- Allah, bu suretle seni suçun ne kadarsa o kadar tutarım. Suça verilen ceza suç miktarıncadır.
- که به قدر جرم میگیرم ترا ** این بود تقریر در داد و جزا
- İster iyi olsun ister kötü... İster âşikar olsun, ister gizli... Biz her şeyi duyarız, her şeyi görürüz der.
- خواه نیک و خواه بد فاش و ستیر ** بر همه اشیا سمیعیم و بصیر
- Babacığım, bundan geç, nevruz oldu, halk, Allah lütfuna ulaştı, herkesin ağzına tat geldi.
- زین گذر کن ای پدر نوروز شد ** خلق از خلاق خوش پدفوز شد
- Yine ırmağımıza can suyu geldi. Yine padişahımız köyümüze kondu. 940
- باز آمد آب جان در جوی ما ** باز آمد شاه ما در کوی ما
- Baht, salınıp gezmede, eteğini sürmede, tövbeyi bozma zamanı geldi diye naralar atmadadır.
- میخرامد بخت و دامن میکشد ** نوبت توبه شکستن میزند
- Yine sel geldi, tövbeyi silip süpürdü.
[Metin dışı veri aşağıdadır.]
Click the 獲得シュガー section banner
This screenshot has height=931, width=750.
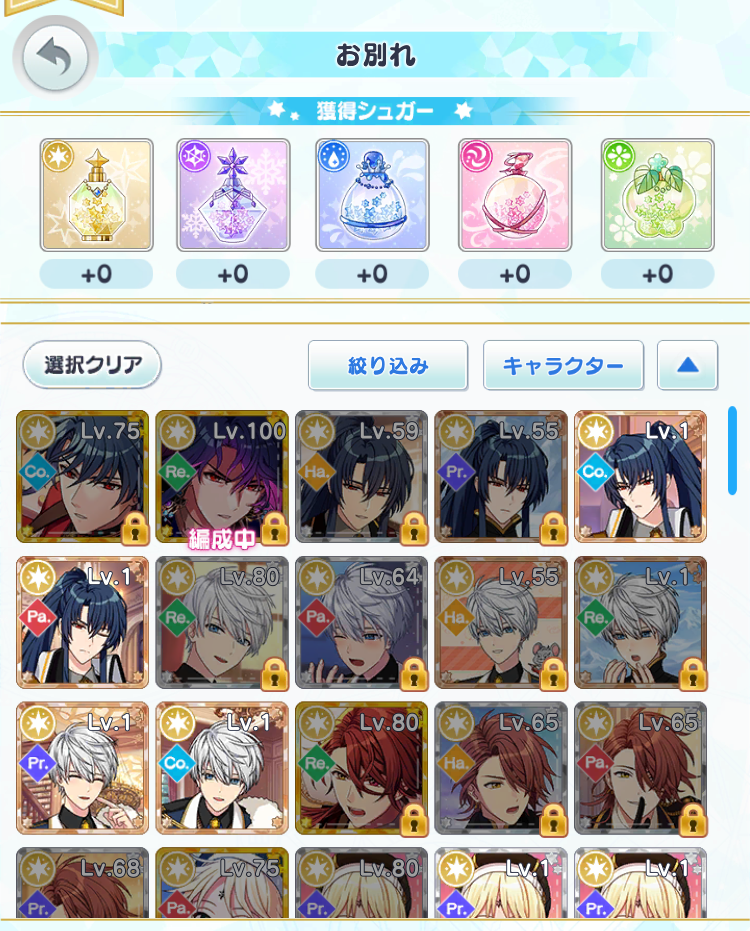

Bekçi uykuya daldı, fırsat vakti gelip çattı.
- توبه را بار دگر سیلاب برد ** فرصت آمد پاسبان را خواب برد
- Her mahmur, şarap içti, sarhoş oldu. Bu gece varımızı, yoğumuzu rehine koyacağız.
- هر خماری مست گشت و باده خورد ** رخت را امشب گرو خواهیم کرد
- O canlara canlar katan lâl şarapla, lâl içinde lâl olduk, lâl içinde lâl kesildik.
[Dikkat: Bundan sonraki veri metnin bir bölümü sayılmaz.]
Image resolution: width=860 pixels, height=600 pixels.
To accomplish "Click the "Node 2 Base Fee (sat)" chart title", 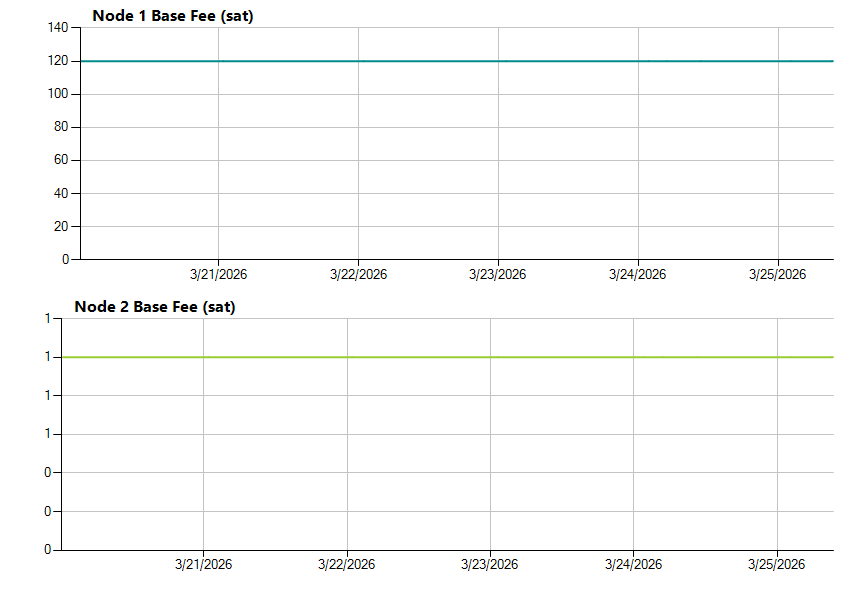I will (x=155, y=307).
- زان شراب لعل جان جانفزا ** لعل اندر لعل اندر لعل ما
- Yine meclis şenlendi, gönülleri parlattı. Kalk, kem göz değmesin diye mangala çörekotu at. 945
- باز خرم گشت مجلس دلفروز ** خیز دفع چشم بد اسپند سوز
- Güzel sarhoşların naralarını duyuyorum. Canım, ta sonuna kadar böyle olmayalım işte.